**Text passage**
* * *

Zirconia exists in three crystal phases at different temperatures. At very high temperatures (>2370 °C) the material has a cubic structure. At intermediate temperatures (1170 to 2370°C) it has a tetragonal structure. At low temperatures (below 1170°C) the material transforms to the monoclinic structure. The transformation from tetragonal to monoclinic is rapid and is accompanied by a 3 to 5 percent volume increase that causes extensive cracking in the material. This behavior destroys the mechanical properties of fabricated components during cooling and makes pure zirconia useless for any structural or mechanical application. Several oxides dissolve in the zirconia crystal structure can eliminate these crystal structure changes. Commonly used effective additives are MgO, CaO, and Y₂O₃. With sufficient amounts added, the high temperature cubic structure can be maintained at room temperature. Cubic stabilized zirconia is a useful refractory and technical ceramic material because it does not go through destructive phase transitions during heating and cooling.

 2. Experimental procedure

2.1. Preparation of Calcia stabilised Zirconia powder.

The experimental system used in this work is shown in Figure 1. It mainly consists of a pneumatic atomizer (a), in which the precursor solution is converted in a fine mist, then it was carried out by the airflow and injected by a nozzle (b) into the quartz tube (c), which takes the place of a reaction chamber. The airflow was regulated with a mass flow controller (d). The solution temperature was controlled precisely (± 1 °C) by partially immersing the solution container in a deionized water bath (e). The quartz tube was located inside of a cylindrical furnace (f), which has a very precise temperature control (± 1 °C). Finally, at the outermost side of the quartz tube, the electrostatic precipitator (g) is placed. This is composed of a recollection tube (h) and anode wire (i) connected to a high voltage source (j).

Figure 1. Schematic diagram of the pyrolytic system

Calcia stabilized zirconia (CaSZ) Zr 0.85 Ca0.15 O 1.85 powders were prepared from a solution of Zr[CH3COCH=C-O-CH3]4 and Ca(CH3COO)2 H2O, in a mixture of 60% deionized water and 40% absolute ethanol. A Zr:Ca molar proportion of 0.86:0.14 was chosen and total precursor concentrations of 0.01, 0.05 and 0.1 mol dm-3 were tested. The furnace temperature was varied between 800 to 1000 °C; different carrier gas flows was tried among 33 to 167 cm3.s-1.

2.2. Powder characterization.

The crystalline structure of the zirconia-based powders was analysed by X ray diffraction (XRD) in a D5000 X-ray diffractometer, using Cu Ka radiation, at 40kV and 30 mA. The 2q angle were swept in a range from 5 to 80°, with a 2q step size of 0.1 ° and step time of 5 s.

Particle composition was analysed by electron microscopy, using a JSM 5800LV scanning and a CM200 transmission electron microscopes, both equipped with a DX prime energy dispersive X ray spectrometer (EDS). In addition, crystalline structures were studied by selected area electron diffraction patterns (SAED), and compared with XRD results.
Additionally, particle size, morphology and microstructure were evaluated as functions of the experimental conditions. For the determination of the average particle sizes (APS) of each sample, around 200 particles were measured directly from several bright field transmission electron micrographs, using a digital imaging analyser IMAGE-PRO PLUS 4.1.

3. Results

3.1 Parameters in powder preparation by spray pyrolysis.

* * *

**Given information**
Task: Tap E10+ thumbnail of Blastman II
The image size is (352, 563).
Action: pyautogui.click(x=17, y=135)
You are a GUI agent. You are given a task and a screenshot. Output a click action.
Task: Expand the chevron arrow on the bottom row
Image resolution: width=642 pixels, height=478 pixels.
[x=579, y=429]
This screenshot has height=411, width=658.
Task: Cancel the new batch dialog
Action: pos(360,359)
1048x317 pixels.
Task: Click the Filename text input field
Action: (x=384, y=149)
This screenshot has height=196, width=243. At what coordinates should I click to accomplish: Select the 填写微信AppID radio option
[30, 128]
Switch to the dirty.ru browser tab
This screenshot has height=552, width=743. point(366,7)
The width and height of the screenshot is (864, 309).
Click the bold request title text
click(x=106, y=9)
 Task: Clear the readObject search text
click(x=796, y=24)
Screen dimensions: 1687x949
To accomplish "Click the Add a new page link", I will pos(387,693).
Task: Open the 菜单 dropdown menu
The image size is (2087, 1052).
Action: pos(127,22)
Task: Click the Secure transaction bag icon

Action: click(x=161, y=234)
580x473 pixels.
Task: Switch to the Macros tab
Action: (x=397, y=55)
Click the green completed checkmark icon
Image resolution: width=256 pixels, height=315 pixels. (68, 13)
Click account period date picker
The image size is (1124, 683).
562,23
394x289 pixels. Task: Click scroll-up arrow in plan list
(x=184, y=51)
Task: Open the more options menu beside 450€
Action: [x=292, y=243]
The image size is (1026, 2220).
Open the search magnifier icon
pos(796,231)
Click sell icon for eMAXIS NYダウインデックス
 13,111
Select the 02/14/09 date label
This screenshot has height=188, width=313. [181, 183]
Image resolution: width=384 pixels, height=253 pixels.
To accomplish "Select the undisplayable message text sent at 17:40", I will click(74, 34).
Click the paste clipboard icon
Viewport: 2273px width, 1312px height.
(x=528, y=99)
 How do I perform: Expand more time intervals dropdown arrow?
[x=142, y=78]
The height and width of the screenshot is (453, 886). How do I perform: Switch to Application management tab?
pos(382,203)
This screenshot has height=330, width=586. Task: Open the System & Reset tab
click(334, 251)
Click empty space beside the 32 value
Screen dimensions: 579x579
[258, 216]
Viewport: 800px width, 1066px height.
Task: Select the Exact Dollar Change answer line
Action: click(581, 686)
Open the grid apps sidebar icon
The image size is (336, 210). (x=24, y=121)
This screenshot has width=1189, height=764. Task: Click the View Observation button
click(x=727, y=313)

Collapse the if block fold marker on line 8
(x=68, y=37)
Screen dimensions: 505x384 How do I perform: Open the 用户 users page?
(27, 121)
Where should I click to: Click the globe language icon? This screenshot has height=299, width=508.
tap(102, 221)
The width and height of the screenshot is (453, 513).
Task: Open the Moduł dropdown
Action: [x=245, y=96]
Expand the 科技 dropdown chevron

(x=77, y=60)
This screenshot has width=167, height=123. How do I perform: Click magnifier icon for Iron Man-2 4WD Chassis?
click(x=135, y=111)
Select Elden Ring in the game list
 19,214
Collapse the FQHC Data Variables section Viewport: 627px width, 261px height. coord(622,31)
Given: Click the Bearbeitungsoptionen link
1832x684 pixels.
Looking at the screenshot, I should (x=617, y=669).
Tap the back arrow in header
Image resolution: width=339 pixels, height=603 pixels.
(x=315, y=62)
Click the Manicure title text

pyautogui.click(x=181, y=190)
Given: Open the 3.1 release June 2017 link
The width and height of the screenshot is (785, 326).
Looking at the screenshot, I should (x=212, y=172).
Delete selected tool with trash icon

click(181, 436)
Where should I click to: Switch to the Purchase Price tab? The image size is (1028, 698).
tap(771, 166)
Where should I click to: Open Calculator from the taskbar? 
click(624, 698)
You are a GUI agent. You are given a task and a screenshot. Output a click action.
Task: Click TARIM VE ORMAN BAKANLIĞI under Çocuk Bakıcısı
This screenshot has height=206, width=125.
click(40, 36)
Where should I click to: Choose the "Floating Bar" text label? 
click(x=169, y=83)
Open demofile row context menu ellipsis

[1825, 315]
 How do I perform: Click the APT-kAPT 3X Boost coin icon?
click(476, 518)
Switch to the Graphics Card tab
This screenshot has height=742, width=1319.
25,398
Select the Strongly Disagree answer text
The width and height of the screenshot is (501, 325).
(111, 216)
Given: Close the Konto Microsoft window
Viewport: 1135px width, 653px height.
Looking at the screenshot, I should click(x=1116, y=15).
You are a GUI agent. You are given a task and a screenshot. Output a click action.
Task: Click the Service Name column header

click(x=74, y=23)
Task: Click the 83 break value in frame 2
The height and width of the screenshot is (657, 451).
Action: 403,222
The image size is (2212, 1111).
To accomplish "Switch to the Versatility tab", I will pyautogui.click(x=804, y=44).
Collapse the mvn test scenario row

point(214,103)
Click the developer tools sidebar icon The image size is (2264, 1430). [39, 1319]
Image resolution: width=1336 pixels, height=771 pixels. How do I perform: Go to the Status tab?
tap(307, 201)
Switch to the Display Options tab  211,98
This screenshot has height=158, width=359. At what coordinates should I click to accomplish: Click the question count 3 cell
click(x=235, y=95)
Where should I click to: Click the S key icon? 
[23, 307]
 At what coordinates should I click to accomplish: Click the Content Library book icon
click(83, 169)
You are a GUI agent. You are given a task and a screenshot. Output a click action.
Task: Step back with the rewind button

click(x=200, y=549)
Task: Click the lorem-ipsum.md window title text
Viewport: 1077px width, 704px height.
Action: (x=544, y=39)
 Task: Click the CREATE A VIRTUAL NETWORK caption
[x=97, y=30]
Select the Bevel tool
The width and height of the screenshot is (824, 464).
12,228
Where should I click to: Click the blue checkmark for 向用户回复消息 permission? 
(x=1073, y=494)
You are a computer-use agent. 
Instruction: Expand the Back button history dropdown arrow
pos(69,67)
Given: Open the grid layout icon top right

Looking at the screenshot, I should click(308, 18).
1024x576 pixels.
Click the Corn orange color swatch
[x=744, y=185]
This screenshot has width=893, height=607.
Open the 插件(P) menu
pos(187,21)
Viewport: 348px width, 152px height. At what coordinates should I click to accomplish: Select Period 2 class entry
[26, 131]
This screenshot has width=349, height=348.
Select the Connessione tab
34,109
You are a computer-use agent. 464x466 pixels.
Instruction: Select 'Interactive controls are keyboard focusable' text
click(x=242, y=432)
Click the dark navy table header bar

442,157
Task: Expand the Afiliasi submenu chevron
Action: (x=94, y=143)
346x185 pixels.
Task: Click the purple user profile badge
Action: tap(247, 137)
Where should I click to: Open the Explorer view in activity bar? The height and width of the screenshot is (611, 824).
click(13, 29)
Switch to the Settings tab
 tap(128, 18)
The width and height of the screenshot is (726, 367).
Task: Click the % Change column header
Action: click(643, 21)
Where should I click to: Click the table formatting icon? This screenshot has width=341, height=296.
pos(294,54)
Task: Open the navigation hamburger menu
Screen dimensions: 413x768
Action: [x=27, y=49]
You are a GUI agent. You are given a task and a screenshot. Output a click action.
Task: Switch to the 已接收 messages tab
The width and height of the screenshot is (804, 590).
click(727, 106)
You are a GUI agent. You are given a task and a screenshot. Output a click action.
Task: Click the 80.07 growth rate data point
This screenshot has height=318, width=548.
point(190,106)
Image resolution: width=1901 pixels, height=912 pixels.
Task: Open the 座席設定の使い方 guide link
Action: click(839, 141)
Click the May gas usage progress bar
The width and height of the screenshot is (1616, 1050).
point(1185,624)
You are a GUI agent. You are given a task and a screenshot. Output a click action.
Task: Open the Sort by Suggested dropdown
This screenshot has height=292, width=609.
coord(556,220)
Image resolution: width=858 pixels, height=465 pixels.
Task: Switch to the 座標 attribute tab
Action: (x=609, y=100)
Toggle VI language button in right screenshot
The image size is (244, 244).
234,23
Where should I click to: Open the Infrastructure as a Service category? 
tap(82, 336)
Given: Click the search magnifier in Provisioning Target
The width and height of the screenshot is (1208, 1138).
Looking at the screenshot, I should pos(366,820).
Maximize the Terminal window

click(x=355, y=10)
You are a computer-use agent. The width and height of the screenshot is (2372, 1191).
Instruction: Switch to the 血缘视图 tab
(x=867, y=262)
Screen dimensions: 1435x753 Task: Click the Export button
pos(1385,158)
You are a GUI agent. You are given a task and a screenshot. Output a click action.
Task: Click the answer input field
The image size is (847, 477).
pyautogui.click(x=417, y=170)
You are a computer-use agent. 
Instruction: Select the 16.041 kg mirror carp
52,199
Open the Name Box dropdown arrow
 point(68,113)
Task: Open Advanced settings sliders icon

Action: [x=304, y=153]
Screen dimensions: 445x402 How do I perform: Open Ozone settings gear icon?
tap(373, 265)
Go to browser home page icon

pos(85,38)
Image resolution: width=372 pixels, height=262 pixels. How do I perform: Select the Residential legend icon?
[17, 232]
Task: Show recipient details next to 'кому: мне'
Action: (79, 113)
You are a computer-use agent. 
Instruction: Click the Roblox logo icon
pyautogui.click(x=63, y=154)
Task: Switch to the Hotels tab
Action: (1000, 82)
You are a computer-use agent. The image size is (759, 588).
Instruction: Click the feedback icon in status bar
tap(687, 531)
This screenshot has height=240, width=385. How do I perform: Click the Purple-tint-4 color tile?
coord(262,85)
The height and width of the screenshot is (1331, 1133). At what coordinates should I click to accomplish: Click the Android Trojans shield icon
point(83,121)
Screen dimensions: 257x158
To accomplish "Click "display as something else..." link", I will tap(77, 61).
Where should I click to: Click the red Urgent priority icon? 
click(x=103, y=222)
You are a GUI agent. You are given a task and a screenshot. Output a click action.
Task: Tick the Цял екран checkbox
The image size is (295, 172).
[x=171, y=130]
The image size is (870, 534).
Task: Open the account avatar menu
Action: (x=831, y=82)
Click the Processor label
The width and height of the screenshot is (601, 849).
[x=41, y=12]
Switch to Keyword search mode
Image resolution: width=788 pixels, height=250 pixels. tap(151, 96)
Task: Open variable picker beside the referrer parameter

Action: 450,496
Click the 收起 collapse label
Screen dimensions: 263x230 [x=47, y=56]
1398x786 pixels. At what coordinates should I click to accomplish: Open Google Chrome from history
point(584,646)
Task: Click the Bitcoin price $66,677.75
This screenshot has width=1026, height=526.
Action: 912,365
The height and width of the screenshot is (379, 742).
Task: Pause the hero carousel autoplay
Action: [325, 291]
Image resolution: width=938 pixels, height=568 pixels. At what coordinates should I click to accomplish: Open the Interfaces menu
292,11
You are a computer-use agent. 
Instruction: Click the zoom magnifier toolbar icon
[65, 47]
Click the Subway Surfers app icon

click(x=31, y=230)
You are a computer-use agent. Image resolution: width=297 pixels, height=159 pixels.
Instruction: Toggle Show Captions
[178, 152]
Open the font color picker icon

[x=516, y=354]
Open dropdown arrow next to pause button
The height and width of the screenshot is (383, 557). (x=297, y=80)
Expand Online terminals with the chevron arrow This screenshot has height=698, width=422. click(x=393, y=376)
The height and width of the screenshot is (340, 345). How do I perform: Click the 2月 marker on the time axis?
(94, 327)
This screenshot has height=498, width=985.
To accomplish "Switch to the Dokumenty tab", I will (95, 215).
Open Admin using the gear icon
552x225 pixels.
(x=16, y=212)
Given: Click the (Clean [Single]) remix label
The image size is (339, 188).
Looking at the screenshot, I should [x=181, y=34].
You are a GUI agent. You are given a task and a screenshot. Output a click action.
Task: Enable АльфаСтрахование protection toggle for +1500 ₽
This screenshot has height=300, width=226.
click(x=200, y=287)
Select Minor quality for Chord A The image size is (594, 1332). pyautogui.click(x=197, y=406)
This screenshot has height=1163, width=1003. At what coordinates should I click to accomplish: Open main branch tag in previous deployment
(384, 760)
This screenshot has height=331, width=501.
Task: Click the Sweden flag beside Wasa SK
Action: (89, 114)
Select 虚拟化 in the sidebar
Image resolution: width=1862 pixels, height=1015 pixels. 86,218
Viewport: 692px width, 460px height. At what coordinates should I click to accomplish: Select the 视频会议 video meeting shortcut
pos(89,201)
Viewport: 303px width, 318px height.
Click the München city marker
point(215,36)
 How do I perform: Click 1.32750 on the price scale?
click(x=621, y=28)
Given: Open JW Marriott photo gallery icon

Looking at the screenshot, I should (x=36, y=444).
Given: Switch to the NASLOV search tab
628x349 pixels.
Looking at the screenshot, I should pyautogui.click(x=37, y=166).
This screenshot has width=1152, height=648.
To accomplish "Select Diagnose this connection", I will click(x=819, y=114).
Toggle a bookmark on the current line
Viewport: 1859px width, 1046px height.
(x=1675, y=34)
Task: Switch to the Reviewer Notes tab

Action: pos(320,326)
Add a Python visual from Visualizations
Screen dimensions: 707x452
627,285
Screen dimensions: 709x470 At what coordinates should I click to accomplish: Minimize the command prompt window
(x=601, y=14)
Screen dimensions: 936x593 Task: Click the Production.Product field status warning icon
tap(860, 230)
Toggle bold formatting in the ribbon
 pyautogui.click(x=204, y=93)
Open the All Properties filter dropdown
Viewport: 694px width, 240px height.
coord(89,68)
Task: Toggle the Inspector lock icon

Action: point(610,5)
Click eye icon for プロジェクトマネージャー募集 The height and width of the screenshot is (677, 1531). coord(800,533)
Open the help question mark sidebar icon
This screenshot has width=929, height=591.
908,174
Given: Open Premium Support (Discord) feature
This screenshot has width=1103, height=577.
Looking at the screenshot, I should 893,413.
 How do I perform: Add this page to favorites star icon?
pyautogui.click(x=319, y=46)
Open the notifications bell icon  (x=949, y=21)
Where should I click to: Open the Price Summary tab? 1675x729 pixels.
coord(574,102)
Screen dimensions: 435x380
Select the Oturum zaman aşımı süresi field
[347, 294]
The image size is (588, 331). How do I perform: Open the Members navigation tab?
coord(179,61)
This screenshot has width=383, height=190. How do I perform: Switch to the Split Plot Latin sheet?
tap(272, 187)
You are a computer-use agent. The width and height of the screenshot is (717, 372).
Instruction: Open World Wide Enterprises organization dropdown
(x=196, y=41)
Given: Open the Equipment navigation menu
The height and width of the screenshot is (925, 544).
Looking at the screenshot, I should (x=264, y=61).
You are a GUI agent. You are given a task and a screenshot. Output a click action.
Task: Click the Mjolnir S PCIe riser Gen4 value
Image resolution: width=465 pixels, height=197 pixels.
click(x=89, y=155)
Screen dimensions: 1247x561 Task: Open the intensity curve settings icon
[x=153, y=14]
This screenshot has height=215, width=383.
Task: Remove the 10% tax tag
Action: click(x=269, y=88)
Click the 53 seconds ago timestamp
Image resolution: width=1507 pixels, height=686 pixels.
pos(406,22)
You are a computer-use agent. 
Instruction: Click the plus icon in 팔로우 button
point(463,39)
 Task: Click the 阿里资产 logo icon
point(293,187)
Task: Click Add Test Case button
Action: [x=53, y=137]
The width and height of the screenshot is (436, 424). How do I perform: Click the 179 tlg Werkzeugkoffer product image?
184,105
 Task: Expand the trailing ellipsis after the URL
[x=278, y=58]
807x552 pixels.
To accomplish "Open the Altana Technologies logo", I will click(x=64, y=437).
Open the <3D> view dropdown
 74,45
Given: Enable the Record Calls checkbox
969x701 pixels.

* * *

**Set exercise**
Edit the zirconia passage from its start at "Particle composition was" to its end at "with XRD results.", giving it again with "compared with" replaced by "checked against".

**Written answer**
Particle composition was analysed by electron microscopy, using a JSM 5800LV scanning and a CM200 transmission electron microscopes, both equipped with a DX prime energy dispersive X ray spectrometer (EDS). In addition, crystalline structures were studied by selected area electron diffraction patterns (SAED), and checked against XRD results.